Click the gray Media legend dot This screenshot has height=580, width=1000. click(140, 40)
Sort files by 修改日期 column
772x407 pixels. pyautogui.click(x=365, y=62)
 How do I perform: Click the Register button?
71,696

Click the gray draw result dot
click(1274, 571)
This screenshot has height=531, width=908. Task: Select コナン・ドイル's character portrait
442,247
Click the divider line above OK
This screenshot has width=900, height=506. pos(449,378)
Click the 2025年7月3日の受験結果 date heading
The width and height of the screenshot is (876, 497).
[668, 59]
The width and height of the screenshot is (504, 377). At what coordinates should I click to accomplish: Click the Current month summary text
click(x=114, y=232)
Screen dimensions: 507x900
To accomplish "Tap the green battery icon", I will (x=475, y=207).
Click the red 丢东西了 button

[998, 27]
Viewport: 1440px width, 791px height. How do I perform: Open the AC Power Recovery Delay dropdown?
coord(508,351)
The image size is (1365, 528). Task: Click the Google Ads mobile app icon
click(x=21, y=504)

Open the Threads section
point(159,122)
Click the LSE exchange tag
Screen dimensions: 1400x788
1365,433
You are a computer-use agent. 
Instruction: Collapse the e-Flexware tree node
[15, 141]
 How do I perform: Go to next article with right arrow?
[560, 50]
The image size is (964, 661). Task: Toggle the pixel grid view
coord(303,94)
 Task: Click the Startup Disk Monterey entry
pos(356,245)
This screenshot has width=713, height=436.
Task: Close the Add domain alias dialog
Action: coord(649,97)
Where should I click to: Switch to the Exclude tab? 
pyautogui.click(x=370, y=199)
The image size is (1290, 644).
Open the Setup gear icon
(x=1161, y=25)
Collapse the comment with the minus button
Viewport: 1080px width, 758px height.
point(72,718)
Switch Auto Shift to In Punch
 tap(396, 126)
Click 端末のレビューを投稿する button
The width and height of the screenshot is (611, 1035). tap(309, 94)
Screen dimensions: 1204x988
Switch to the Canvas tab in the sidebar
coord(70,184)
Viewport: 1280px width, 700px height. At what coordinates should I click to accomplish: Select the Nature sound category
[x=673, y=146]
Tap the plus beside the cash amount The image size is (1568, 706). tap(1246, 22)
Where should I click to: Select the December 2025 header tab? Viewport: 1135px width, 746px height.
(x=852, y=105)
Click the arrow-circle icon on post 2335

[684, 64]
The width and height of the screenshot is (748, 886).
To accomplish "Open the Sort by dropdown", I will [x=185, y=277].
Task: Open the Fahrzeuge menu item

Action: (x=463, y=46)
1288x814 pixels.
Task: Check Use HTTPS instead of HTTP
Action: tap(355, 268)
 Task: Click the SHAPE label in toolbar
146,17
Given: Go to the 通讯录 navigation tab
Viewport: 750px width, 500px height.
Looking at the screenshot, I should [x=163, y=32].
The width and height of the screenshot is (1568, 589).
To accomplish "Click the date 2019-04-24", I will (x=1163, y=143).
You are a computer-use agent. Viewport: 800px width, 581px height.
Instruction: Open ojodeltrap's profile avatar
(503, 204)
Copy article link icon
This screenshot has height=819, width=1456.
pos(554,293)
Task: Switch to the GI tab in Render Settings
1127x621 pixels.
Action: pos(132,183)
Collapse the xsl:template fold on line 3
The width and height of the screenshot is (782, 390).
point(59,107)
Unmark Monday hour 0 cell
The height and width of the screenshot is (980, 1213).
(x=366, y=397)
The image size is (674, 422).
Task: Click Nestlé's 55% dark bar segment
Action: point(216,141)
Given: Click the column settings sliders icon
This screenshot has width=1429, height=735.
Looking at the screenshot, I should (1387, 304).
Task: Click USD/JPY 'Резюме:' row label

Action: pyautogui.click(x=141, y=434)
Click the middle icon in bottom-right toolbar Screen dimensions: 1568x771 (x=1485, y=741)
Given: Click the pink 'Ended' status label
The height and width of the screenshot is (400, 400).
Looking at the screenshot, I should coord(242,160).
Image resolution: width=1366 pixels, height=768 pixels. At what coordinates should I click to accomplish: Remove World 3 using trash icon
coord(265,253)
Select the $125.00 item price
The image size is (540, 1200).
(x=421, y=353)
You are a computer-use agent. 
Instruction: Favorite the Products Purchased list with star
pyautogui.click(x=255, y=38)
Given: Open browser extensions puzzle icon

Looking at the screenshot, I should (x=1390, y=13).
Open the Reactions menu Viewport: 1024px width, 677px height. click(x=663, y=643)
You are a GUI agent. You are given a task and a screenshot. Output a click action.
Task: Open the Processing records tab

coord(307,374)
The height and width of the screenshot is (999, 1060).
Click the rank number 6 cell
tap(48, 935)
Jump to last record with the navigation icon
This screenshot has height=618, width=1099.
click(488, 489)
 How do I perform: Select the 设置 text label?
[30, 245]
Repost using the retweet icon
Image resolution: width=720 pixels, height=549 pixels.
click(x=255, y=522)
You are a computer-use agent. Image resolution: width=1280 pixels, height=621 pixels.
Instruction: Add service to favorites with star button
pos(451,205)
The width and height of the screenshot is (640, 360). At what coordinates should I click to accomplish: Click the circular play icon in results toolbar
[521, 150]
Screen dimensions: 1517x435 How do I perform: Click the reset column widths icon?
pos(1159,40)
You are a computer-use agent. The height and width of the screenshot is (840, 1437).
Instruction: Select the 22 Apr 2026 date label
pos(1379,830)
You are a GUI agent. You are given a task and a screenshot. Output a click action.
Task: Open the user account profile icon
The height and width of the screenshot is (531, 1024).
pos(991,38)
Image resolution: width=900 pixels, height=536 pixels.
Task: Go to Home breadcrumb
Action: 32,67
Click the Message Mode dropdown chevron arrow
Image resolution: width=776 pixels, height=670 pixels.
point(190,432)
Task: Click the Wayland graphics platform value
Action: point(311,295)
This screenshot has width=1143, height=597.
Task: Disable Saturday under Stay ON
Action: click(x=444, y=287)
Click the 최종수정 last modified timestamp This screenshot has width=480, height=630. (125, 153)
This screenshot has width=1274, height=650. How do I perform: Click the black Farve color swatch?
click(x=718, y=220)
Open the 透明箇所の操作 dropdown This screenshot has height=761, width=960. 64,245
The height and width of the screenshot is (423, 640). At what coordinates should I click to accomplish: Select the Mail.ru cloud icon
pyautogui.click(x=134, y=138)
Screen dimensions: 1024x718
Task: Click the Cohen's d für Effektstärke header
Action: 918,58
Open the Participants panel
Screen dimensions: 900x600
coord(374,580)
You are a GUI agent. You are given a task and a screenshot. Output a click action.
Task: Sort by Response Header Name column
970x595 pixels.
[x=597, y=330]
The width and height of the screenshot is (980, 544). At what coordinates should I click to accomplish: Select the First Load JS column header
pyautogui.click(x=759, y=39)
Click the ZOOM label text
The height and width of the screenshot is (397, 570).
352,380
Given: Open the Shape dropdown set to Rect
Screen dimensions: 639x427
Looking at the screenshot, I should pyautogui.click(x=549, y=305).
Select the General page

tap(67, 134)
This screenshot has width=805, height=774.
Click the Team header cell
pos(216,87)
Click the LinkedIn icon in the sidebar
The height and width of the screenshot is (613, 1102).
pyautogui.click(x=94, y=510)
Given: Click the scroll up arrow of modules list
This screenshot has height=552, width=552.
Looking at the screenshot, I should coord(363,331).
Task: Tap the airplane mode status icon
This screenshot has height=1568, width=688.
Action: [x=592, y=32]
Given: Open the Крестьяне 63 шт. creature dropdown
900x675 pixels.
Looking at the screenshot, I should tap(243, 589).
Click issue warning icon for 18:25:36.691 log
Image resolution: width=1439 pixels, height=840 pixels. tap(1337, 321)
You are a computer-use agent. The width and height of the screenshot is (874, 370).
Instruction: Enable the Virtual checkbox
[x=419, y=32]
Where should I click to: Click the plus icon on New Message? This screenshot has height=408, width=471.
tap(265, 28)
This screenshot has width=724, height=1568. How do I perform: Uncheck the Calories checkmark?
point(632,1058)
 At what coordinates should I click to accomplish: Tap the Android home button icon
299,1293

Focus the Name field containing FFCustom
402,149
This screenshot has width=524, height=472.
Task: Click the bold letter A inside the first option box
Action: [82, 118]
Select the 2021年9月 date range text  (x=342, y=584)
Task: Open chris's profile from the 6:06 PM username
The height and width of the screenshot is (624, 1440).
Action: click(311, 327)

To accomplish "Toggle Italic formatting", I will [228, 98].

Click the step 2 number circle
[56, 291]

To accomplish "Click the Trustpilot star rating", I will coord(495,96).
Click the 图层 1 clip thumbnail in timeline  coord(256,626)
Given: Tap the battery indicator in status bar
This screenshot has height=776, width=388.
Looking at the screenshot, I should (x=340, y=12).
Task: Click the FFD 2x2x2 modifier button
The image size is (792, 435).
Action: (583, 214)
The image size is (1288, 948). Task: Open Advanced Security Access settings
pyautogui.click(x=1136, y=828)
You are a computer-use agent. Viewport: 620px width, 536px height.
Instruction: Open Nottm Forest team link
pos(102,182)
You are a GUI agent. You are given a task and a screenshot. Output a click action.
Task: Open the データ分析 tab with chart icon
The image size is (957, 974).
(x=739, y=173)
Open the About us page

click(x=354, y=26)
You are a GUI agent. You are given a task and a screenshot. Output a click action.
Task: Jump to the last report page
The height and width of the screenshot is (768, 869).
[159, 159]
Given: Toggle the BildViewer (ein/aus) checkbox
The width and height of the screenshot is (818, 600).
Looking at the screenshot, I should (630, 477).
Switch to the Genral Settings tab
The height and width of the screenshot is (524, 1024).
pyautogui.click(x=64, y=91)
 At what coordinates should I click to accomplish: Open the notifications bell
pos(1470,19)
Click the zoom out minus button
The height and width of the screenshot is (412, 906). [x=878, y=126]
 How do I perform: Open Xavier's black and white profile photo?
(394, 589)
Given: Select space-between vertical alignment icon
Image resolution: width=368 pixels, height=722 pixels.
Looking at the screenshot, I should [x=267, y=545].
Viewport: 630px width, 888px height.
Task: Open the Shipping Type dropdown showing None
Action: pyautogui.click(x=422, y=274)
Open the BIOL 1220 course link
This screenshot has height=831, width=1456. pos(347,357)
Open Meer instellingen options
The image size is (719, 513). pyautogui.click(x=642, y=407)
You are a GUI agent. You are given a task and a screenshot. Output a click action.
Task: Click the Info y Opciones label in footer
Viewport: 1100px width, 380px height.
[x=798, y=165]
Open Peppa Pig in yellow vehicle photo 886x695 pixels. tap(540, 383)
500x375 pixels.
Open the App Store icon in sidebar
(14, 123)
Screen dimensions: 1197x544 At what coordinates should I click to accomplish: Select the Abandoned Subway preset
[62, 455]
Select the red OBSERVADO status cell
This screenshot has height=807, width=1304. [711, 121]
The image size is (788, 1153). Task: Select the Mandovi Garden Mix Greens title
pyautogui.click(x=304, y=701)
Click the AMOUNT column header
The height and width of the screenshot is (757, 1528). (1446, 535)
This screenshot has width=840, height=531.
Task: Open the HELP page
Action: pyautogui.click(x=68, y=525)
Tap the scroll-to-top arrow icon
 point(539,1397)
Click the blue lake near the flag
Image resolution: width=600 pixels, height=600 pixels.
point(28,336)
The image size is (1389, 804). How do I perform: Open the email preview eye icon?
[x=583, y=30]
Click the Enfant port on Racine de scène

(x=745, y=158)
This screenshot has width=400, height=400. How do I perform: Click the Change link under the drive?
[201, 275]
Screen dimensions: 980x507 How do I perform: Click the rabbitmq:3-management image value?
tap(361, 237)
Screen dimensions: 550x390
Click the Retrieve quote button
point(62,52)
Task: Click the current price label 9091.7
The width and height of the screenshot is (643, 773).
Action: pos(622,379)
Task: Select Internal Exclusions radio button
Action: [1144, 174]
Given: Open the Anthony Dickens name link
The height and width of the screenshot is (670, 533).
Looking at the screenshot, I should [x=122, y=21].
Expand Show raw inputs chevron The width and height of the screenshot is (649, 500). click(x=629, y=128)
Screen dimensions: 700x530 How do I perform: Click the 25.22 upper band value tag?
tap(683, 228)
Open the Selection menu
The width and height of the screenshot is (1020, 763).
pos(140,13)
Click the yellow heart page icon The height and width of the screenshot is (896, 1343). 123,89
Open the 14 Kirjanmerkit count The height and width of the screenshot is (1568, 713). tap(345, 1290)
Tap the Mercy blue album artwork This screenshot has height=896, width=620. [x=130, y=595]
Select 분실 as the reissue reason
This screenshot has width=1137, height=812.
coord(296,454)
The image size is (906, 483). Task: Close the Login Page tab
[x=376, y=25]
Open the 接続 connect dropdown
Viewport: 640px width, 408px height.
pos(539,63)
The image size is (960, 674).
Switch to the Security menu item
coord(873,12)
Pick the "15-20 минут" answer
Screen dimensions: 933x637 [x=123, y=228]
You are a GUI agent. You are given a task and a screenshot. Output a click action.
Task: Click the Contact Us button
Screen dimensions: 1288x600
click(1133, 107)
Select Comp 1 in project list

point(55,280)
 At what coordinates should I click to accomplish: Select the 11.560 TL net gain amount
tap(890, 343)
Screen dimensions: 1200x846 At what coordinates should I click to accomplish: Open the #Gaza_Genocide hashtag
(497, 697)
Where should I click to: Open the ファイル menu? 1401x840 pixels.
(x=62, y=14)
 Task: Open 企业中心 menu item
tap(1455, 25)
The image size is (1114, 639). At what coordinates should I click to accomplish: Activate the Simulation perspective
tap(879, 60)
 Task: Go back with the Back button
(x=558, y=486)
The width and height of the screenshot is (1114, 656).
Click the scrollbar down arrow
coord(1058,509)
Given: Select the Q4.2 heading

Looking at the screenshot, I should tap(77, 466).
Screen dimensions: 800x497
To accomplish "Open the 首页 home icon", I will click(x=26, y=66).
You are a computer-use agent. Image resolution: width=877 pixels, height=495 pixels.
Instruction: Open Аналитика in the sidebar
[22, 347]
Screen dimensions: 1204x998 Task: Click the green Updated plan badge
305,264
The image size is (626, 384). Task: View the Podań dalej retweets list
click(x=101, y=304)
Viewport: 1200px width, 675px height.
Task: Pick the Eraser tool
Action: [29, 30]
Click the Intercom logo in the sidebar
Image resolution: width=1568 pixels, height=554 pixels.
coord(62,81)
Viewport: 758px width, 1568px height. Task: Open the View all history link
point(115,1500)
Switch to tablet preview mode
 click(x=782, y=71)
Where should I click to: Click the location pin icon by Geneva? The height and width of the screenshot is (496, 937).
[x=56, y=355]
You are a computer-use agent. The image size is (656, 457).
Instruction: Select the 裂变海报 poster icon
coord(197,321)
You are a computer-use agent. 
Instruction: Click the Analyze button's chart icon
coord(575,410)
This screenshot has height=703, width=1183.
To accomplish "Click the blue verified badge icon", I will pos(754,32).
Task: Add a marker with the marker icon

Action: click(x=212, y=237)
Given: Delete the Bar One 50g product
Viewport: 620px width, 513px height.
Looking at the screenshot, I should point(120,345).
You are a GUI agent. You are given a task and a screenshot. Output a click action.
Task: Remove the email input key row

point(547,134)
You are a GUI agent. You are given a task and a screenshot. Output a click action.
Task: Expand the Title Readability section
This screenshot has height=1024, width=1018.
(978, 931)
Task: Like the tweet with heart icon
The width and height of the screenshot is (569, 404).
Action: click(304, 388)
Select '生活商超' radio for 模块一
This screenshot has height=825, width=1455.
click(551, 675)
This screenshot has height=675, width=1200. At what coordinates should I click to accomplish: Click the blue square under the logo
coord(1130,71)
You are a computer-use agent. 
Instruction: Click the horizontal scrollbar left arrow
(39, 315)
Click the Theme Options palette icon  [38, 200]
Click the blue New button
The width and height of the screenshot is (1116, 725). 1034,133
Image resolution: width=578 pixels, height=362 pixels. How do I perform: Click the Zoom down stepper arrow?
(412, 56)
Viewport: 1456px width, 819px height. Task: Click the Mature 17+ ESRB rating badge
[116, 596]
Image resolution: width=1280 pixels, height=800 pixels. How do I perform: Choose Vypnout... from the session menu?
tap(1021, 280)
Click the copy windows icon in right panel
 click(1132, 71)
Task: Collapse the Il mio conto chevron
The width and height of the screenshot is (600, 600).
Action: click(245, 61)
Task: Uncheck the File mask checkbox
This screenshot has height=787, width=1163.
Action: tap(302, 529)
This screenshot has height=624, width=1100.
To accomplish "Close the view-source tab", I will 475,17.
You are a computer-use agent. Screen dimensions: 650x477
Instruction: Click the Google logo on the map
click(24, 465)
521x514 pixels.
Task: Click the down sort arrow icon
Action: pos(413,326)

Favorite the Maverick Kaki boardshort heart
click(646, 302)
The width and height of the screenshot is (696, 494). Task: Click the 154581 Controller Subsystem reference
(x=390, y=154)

══════

» INSTRUCTIONS TO FOLLOW: When the entries above show the word "Expand" in a line, copy that line out.

» RESPONSE:
Expand Show raw inputs chevron The width and height of the screenshot is (649, 500). click(x=629, y=128)
Task: Expand the Title Readability section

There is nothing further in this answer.